Answer

**step1** Understanding the problem

The problem asks us to simplify the expression $$ {\left(32\right)}^{-\frac{2}{3}}÷{\left(64\right)}^{-\frac{2}{3}}$$. This involves operations with numbers raised to negative and fractional powers, followed by division.

**step2** Rewriting the division as a fraction

We can express the division operation using a fraction bar, which often helps in simplifying expressions.
$$ \frac{{\left(32\right)}^{-\frac{2}{3}}}{{\left(64\right)}^{-\frac{2}{3}}} $$

**step3** Combining bases with the same power

When we have two numbers, each raised to the exact same power, and one is divided by the other, we can first divide the bases and then raise the result to that common power.
In this case, both 32 and 64 are raised to the power of $$-\frac{2}{3}$$. So, we can combine them as:
$$ \left(\frac{32}{64}\right)^{-\frac{2}{3}} $$

**step4** Simplifying the fraction inside the parentheses

Now, we simplify the fraction $$\frac{32}{64}$$ inside the parentheses.
We look for a common number that can divide both 32 and 64. We observe that 32 goes into 64 exactly two times.
$$ 32 \div 32 = 1 $$
$$ 64 \div 32 = 2 $$
So, the fraction $$\frac{32}{64}$$ simplifies to $$\frac{1}{2}$$.
Our expression now becomes:
$$ \left(\frac{1}{2}\right)^{-\frac{2}{3}} $$

**step5** Handling the negative exponent

A negative exponent indicates that we should take the reciprocal of the base. For a fraction, taking the reciprocal means flipping the numerator and the denominator.
So, for $$\left(\frac{1}{2}\right)^{-\frac{2}{3}}$$, we flip the fraction $$\frac{1}{2}$$ to become $$\frac{2}{1}$$ (or simply 2), and change the negative exponent to a positive one.
$$ \left(\frac{2}{1}\right)^{\frac{2}{3}} $$
This simplifies to:
$$ 2^{\frac{2}{3}} $$

**step6** Handling the fractional exponent

A fractional exponent like $$N^{\frac{A}{B}}$$ means two things: the denominator (B) tells us what root to take, and the numerator (A) tells us what power to raise it to.

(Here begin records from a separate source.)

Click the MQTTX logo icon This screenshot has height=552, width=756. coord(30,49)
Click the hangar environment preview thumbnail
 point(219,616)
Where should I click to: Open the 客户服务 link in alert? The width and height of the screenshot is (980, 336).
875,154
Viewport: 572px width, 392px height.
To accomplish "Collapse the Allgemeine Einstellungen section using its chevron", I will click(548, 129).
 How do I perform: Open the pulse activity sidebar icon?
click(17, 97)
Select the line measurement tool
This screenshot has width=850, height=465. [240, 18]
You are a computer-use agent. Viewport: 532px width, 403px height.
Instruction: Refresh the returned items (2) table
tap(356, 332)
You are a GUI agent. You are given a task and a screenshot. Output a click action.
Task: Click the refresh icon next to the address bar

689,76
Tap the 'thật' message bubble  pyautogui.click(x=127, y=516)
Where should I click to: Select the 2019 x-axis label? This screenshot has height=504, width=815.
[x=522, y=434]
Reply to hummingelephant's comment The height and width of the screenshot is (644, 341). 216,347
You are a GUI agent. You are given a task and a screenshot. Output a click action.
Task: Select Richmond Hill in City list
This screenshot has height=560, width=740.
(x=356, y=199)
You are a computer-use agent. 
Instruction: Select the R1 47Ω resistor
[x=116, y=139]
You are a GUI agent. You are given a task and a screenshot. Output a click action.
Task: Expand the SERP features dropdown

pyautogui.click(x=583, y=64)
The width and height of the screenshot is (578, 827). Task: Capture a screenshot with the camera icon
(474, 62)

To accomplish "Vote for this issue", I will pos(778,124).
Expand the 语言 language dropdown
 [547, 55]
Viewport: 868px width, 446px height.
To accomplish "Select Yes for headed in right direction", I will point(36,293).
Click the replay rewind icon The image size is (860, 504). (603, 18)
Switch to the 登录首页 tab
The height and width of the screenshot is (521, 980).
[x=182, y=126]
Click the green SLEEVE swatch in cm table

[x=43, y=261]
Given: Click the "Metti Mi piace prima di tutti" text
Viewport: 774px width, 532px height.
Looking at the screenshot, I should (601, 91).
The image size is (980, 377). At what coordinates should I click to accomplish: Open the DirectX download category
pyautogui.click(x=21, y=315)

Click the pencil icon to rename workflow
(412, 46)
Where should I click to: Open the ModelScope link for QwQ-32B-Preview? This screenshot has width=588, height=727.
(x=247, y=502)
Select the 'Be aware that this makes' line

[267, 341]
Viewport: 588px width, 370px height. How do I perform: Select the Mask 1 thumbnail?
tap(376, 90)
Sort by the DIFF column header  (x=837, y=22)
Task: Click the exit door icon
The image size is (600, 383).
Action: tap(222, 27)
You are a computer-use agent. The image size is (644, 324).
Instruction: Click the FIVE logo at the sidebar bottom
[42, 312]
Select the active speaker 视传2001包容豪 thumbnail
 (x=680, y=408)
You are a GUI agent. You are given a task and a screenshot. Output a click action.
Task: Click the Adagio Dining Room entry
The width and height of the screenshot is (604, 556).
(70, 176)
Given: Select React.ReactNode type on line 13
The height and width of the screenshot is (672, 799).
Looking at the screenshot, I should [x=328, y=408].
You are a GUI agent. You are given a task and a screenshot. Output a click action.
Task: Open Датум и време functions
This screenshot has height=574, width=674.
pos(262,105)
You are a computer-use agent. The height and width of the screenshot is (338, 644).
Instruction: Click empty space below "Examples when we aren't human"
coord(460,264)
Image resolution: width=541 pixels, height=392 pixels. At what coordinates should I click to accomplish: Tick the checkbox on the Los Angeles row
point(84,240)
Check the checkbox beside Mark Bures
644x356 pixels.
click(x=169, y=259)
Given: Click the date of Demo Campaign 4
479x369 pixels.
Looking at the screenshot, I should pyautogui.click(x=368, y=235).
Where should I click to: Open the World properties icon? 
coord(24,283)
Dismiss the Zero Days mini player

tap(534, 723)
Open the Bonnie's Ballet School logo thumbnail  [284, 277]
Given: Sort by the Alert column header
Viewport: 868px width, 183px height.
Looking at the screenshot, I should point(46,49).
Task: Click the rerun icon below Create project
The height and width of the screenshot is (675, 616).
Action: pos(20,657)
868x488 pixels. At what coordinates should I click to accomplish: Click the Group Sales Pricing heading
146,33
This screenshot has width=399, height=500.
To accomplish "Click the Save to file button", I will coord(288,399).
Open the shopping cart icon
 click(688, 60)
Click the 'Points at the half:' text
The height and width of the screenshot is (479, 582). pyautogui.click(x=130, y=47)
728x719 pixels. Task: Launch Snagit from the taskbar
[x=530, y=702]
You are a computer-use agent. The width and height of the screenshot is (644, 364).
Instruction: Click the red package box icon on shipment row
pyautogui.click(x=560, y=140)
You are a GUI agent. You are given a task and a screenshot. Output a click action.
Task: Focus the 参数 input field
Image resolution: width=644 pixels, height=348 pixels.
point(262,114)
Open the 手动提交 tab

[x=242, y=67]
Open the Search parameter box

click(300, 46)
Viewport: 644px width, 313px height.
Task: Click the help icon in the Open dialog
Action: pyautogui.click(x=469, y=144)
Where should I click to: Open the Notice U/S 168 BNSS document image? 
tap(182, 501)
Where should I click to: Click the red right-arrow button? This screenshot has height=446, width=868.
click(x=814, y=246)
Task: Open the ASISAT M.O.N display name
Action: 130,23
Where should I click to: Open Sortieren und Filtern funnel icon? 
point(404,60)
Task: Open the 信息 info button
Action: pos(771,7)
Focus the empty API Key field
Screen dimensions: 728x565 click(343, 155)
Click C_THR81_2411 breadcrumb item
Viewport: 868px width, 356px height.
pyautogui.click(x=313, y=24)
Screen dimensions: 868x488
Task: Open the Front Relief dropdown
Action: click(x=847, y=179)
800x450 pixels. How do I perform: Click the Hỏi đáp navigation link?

We first take the B-th root of N, and then raise the result to the power of A.
In our expression $$ 2^{\frac{2}{3}} $$, the base is 2, the numerator of the exponent is 2, and the denominator is 3.
This means we need to find the cube root of 2, and then square that result.
This can be written as:
$$ (\sqrt[3]{2})^2 $$
Since the cube root of 2 is not a whole number, this is the simplified form of the expression.